__Saved data entries__:
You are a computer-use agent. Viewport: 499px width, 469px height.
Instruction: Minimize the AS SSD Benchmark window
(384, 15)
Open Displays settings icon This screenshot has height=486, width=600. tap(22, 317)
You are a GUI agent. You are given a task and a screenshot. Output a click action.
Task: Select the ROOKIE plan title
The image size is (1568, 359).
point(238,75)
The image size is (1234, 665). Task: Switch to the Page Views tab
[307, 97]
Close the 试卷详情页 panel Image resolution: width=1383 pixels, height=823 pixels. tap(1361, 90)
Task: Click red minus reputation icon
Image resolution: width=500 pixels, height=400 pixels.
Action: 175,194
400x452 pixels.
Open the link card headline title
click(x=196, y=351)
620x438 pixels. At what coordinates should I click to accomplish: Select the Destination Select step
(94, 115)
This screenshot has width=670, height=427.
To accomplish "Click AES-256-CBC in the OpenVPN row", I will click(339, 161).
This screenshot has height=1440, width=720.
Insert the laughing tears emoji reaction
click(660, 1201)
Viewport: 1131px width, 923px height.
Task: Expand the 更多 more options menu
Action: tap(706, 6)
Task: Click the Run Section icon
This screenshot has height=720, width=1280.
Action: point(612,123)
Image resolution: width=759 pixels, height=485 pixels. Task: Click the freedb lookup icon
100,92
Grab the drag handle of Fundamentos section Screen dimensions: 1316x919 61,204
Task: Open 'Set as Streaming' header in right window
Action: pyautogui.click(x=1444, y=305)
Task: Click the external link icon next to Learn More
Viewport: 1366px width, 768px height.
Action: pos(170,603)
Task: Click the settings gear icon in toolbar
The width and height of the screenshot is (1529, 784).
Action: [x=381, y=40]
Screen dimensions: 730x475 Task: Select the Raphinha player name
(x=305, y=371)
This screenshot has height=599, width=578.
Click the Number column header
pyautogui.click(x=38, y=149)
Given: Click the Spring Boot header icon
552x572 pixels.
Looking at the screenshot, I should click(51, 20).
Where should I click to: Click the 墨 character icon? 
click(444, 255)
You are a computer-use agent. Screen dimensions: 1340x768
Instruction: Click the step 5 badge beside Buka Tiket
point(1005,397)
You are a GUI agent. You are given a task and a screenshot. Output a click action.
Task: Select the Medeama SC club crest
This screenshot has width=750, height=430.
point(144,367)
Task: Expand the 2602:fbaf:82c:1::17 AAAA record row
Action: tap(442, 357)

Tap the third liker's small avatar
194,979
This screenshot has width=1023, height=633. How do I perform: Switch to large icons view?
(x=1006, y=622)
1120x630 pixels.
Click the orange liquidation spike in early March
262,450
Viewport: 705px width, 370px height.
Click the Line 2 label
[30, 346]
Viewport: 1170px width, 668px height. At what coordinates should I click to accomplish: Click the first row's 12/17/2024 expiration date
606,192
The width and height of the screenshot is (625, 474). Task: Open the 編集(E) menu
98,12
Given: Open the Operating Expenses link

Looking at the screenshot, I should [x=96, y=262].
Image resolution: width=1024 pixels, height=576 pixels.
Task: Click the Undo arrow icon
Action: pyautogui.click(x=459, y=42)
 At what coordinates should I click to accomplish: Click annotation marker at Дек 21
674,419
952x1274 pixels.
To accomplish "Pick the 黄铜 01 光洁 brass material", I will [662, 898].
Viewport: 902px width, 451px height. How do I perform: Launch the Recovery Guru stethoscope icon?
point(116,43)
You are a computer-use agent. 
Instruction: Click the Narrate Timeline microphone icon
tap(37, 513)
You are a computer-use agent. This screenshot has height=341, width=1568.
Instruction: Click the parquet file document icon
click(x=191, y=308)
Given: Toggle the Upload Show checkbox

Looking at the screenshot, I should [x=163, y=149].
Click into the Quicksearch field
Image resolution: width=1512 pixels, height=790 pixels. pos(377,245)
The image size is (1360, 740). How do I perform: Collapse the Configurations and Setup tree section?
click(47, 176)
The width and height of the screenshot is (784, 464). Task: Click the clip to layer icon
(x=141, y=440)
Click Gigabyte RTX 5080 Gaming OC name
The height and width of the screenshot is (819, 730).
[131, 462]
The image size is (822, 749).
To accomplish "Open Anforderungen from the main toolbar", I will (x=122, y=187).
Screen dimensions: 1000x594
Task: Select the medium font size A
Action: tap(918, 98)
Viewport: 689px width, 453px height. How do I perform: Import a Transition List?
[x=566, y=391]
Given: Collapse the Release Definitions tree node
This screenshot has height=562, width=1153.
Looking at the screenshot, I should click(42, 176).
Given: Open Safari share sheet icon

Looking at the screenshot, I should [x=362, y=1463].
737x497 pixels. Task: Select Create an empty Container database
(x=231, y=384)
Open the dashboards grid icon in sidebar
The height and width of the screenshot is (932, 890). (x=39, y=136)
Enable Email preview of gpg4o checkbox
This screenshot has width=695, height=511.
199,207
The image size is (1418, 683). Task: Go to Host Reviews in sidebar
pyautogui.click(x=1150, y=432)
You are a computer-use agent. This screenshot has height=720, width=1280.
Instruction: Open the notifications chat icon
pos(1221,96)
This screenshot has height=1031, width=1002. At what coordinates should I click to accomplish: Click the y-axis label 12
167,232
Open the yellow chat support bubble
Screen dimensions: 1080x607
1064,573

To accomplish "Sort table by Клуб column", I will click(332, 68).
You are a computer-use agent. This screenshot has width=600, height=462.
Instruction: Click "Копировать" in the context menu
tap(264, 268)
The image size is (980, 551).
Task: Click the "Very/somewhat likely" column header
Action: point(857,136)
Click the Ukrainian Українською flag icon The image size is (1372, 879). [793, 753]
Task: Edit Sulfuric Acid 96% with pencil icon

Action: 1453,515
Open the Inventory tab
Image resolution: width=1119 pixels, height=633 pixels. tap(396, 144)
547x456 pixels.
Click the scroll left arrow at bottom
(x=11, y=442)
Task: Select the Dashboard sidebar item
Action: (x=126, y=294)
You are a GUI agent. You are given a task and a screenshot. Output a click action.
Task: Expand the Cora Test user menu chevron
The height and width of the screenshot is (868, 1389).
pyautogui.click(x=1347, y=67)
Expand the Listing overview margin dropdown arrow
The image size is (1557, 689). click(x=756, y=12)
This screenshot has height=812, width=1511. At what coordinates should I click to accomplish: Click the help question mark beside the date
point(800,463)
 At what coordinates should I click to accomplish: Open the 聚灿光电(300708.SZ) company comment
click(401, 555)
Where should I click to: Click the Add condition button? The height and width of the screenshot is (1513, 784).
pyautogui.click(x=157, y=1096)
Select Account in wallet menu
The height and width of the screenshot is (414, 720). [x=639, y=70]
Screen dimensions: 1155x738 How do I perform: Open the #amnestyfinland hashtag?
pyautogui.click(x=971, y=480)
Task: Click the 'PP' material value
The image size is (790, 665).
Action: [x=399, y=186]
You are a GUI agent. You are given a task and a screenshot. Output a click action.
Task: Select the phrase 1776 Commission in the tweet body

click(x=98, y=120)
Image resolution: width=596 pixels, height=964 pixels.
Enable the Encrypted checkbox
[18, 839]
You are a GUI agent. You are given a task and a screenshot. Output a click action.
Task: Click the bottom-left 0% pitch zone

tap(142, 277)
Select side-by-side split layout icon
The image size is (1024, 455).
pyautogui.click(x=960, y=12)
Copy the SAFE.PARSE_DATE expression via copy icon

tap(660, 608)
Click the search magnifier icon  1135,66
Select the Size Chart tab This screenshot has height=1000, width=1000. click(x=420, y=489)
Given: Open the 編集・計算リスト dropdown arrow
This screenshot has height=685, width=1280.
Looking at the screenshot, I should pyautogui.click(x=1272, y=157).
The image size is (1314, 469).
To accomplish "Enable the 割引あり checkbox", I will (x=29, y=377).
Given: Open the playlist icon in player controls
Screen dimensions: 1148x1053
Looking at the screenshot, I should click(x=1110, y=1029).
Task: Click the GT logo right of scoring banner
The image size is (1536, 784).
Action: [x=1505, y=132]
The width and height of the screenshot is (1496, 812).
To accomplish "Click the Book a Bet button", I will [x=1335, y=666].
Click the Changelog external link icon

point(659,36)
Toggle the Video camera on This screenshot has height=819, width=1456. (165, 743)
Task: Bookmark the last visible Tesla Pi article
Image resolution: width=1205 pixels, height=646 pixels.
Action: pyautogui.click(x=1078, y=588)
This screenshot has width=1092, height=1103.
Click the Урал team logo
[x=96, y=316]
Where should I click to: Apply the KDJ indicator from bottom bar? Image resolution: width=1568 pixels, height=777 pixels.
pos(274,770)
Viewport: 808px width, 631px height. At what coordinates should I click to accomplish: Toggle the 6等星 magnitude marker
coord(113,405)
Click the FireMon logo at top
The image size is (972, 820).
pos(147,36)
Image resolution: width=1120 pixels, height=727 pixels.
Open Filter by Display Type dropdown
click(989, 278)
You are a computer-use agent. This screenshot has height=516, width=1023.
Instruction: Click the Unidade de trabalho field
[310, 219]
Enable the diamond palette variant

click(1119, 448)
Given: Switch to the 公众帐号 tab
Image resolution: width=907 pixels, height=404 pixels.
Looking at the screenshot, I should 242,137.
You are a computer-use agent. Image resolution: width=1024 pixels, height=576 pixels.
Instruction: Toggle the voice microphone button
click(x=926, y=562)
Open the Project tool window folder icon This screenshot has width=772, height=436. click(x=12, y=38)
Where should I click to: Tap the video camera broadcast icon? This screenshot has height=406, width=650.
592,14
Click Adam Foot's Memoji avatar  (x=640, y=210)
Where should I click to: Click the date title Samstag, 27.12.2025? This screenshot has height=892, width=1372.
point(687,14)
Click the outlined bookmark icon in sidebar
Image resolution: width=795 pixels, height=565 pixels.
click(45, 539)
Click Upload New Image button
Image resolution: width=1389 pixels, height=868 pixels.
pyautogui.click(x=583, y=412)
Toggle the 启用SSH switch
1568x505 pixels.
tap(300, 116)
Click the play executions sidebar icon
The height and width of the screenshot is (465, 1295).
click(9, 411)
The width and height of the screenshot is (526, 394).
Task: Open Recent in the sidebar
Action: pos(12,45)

__Goal of the exercise__:
For each line of the entries that includes "settings", show that line.

__Solution__:
Open Displays settings icon This screenshot has height=486, width=600. tap(22, 317)
Task: Click the settings gear icon in toolbar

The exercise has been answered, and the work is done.